- Parent: Alfred de Grazia
- Relatives: Sebastian de Grazia Edward de Grazia
- Awards: Guggenheim Fellowship (1999)

Academic background
- Education: Smith College (BA); Columbia University (PhD);

Academic work
- Discipline: European history
- Institutions: European University Institute; Rutgers University; City College of New York; Columbia University;

= Victoria de Grazia =

American historian

Victoria de Grazia is the Moore Collegiate Professor of History at Columbia University and founding editor of Radical History Review.

==Biography==
De Grazia comes from a family of academics. Her father was Alfred de Grazia, New York University political scientist and decorated World War II veteran specialized in Psychological operations. Among her uncles were Pulitzer Prize-winning author Sebastian de Grazia and first amendment lawyer and co-founder of Cardozo Law School Edward de Grazia.

De Grazia was educated at Smith College, University of Florence, and Columbia University where she received her Ph.D. in history with distinction in 1976. She taught at the European University Institute, Rutgers University, and the City College of New York before joining the Columbia University faculty. Her research focuses on twentieth-century European history and consumer culture from a gendered and comparative perspective.

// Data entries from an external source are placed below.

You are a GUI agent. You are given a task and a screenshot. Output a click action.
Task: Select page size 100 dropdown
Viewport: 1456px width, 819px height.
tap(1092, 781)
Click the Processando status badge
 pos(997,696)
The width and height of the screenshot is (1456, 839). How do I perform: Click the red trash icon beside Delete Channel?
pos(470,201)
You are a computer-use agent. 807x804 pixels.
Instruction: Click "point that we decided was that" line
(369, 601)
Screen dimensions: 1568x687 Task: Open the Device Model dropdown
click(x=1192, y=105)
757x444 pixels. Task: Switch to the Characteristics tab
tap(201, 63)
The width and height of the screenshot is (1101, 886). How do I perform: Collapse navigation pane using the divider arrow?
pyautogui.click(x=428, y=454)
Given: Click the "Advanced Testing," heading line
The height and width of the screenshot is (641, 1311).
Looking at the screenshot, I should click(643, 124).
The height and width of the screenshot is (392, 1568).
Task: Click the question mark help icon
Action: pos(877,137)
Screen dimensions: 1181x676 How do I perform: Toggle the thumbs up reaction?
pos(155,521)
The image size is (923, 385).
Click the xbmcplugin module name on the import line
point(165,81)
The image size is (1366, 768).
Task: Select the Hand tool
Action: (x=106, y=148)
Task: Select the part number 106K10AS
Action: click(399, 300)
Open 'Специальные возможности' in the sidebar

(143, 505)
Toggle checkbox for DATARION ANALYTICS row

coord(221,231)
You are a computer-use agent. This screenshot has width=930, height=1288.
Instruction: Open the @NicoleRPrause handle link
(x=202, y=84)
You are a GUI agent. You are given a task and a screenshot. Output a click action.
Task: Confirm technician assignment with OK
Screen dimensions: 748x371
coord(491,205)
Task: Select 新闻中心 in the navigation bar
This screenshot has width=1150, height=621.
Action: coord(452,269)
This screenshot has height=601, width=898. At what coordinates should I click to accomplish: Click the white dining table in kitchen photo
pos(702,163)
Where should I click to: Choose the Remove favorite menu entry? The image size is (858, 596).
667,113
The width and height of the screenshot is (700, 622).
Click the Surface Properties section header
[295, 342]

She was the recipient of a Guggenheim Fellowship in 1999. She was named to the American Academy of Arts and Sciences in 2005.

==Publications==
- The Culture of Consent: Mass Organization of Leisure in Fascist Italy, Cambridge University Press, 1981
- How Fascism Ruled Women: Italy, 1922-1945, University of California Press, 1993
- The Sex of Things: Gender and Consumption in Historical Perspective, University of California Press, 1996
- Irresistible Empire: America’s Advance through Twentieth Century Europe, Belknap Press, 2005.
- The Perfect Fascist: A Story of Love, Power, and Morality in Mussolini’s Italy, Belknap Press, 2020
- Soft-Power Internationalism: Competing for Cultural Influence in the 21st-Century Global Order, Columbia University Press, 2021

==Awards==
De Grazia received a Silver Independent Publisher Book Award in World History in 2021. She received the Modern Language Association's Scaglione Prize for her 2020 book The Perfect Fascist: A Story of Love, Power, and Morality in Mussolini’s Italy.